Cream the butter until soft, then gradually add the sugar, and beat until light and fluffy. Add the eggs one by one, beating well all the time. Make sure the butter is well creamed and that the eggs are added slowly or the mix will “curdle” and you will get a heavier –though still delicious sponge, Sieve the flour and baking powder, and stir in gently, then stir in the milk until just combined

Divide the mixture between the two tins, hollowing it slightly in the centre, so that it will be flat on top when cooked. Bake for 20-25 minutes, or until the centre of the cake springs back when you push it gently. Turn out onto a wire rack and allow it to cool. (Place the cake that will become the top layer on its base so that the top isn't marked by the cooling rack.)

When cooled spread Raspberry Jam on the cake chosen to be the base and then sandwich the other on top.

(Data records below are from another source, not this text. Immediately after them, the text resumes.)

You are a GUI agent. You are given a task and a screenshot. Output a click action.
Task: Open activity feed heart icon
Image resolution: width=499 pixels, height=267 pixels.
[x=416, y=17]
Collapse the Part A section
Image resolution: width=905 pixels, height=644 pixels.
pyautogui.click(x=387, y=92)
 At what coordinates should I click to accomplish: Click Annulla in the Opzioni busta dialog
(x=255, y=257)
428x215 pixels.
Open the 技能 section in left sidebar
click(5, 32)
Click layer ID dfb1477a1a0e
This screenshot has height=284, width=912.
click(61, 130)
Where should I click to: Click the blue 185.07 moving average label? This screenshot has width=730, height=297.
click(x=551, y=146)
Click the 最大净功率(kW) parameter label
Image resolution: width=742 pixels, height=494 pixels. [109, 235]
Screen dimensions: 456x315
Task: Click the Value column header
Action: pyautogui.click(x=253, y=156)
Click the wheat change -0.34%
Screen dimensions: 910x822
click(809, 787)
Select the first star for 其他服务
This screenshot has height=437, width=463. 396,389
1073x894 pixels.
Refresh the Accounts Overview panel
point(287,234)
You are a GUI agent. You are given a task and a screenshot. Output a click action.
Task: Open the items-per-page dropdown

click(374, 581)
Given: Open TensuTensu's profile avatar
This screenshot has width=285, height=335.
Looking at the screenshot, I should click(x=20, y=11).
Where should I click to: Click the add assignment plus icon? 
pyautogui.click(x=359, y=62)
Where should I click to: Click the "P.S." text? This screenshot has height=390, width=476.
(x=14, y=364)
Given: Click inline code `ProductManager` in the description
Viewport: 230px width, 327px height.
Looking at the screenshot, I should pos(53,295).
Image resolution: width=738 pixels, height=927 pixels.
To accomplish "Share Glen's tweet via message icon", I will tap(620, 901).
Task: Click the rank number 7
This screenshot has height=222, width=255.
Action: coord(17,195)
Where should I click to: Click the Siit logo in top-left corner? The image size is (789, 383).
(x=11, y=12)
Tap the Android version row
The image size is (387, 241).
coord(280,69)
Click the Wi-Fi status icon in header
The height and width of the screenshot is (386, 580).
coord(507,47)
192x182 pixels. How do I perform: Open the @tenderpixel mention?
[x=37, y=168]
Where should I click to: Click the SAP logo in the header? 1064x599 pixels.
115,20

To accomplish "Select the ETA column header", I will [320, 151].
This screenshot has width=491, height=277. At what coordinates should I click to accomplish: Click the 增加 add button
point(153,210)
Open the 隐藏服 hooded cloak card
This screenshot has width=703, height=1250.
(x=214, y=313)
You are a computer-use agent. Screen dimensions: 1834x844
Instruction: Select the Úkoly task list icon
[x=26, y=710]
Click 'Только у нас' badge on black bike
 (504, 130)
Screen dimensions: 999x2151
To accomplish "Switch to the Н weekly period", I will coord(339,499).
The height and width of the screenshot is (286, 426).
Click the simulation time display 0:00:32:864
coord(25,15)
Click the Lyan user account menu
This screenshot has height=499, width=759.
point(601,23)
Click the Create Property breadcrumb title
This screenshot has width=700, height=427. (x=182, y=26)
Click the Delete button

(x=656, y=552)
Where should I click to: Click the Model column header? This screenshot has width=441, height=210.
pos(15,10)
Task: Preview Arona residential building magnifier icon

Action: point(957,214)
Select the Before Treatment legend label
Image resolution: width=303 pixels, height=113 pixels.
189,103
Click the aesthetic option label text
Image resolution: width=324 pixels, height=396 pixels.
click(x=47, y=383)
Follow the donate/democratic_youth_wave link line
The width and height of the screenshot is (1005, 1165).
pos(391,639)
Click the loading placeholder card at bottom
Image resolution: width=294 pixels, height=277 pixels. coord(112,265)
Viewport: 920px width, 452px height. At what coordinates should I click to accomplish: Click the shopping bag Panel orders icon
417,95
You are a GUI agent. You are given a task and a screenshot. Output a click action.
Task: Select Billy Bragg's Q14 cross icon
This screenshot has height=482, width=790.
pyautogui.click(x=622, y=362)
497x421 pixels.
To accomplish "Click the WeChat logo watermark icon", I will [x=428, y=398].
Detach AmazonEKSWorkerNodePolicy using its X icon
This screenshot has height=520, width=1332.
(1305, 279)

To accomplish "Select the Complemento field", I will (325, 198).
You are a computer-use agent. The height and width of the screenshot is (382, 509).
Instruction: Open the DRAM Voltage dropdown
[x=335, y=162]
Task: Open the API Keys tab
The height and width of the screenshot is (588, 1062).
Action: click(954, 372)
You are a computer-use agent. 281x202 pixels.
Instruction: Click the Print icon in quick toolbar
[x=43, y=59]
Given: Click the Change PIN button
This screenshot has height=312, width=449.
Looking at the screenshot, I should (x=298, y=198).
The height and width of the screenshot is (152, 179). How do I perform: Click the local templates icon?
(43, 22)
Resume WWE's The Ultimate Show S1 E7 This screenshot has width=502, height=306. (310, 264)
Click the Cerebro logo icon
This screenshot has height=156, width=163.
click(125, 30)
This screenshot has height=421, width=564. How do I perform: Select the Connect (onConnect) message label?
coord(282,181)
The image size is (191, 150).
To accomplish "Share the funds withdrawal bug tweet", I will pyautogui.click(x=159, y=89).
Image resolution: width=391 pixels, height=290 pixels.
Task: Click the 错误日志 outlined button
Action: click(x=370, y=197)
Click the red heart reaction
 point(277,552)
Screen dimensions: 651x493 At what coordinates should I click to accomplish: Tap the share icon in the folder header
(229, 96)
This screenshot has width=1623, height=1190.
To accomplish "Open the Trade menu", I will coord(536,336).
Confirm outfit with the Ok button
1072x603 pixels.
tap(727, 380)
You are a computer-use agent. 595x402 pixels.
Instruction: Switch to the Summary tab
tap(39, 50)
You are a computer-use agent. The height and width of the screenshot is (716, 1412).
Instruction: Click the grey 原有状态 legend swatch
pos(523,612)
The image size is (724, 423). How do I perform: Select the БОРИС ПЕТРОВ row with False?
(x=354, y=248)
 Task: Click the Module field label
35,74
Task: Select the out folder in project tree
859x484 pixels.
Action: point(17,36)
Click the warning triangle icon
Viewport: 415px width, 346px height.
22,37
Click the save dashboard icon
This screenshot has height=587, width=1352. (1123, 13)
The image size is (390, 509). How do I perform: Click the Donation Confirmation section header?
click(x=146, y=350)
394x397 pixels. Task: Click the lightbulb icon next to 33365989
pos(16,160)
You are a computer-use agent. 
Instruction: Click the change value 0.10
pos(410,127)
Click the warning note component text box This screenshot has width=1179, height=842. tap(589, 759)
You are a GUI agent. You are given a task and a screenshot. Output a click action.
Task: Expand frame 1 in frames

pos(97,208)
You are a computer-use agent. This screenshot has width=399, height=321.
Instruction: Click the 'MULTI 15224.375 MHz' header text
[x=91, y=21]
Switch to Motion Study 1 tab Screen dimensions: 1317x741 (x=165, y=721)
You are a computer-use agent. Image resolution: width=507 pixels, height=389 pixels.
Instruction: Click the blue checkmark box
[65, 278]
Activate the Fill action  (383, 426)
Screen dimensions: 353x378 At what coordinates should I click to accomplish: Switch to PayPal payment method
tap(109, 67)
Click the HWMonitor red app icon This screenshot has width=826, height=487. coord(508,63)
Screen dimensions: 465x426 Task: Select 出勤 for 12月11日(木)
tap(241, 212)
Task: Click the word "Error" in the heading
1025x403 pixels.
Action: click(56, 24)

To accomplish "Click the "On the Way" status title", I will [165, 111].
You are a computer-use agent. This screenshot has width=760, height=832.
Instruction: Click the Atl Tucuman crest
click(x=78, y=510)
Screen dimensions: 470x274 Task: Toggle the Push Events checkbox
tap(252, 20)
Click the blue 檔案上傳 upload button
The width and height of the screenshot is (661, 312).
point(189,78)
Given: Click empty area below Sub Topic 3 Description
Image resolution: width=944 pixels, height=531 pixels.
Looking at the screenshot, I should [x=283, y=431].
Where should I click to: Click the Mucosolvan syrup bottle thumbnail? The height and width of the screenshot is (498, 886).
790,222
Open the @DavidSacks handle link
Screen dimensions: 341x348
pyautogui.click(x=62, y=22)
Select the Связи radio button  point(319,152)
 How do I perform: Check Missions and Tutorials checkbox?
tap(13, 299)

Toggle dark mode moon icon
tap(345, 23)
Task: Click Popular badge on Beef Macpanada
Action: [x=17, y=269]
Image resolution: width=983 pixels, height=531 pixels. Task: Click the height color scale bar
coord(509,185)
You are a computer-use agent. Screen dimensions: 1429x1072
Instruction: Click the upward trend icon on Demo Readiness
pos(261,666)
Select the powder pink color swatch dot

Meanwhile make the Chocolate Covering

110 grams Dark Chocolate (I use a minimum 70% cocoa content) broken into small pieces/squares

110 grams unsalted butter

I tablespoon rum

In a bowl over hot water combine the chocolate and rum and melt. Make sure that the bottom of the bowl does not touch the water and that the heat is off or the chocolate may “block” and set solid. (if it does start again and enjoy the failed chocolate)

When the chocolate has melted add the butter in small amounts until all melted in, stirring all the time.

Allow to cool and thicken before spreading over the cake.

Decorate the top with fresh Raspberries then ENJOY!